== Document passage
Question

Sketch the graph of the function by (a) applying the Leading Coefficient Test, (b) finding the zeros of the polynomial, (c) plotting sufficient solution points, and (d) drawing a curve through the points.\n$$h(x)=\\frac{1}{3} x^{3}(x - 4)^{2}$$

Answer

**step1 Apply the Leading Coefficient Test to Determine End Behavior**

The Leading Coefficient Test helps us understand how the graph of a polynomial function behaves at its far left and far right ends. To use this test, we need to find the highest power of 'x' in the function and its coefficient.

Given the function $$h(x)=\frac{1}{3} x^{3}(x - 4)^{2}$$, we first identify the highest power of 'x'. The term $$x^3$$ has a power of 3. The term $$(x - 4)^2$$ means $$(x - 4) \times (x - 4)$$, which, when multiplied out, will have an $$x^2$$ term as its highest power (from $$x \times x$$). When we multiply $$x^3$$ by $$x^2$$, the highest power of 'x' in the entire function will be $$x^{3+2} = x^5$$. So, the degree of the polynomial is 5.

The coefficient of this highest power term ($$x^5$$) will be the product of the coefficients of $$x^3$$ and $$x^2$$. Here, it is $$\frac{1}{3} \times 1 = \frac{1}{3}$$. This is the leading coefficient.
====
== Dataset excerpt
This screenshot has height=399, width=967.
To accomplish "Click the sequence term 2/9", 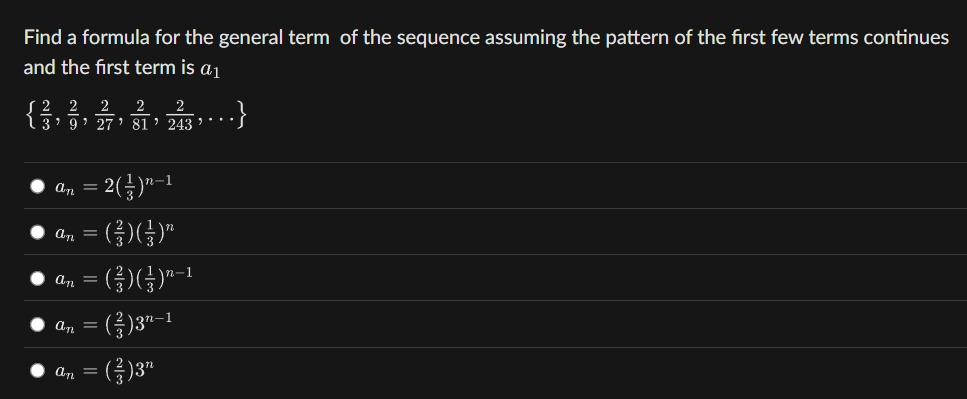I will 75,114.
====
Task goal: Reproduce the part of the graph-sketching solution that begins at the words "The Leading Coefficient Test helps" and stops after the words "and its coefficient.".

Expected output:
The Leading Coefficient Test helps us understand how the graph of a polynomial function behaves at its far left and far right ends. To use this test, we need to find the highest power of 'x' in the function and its coefficient.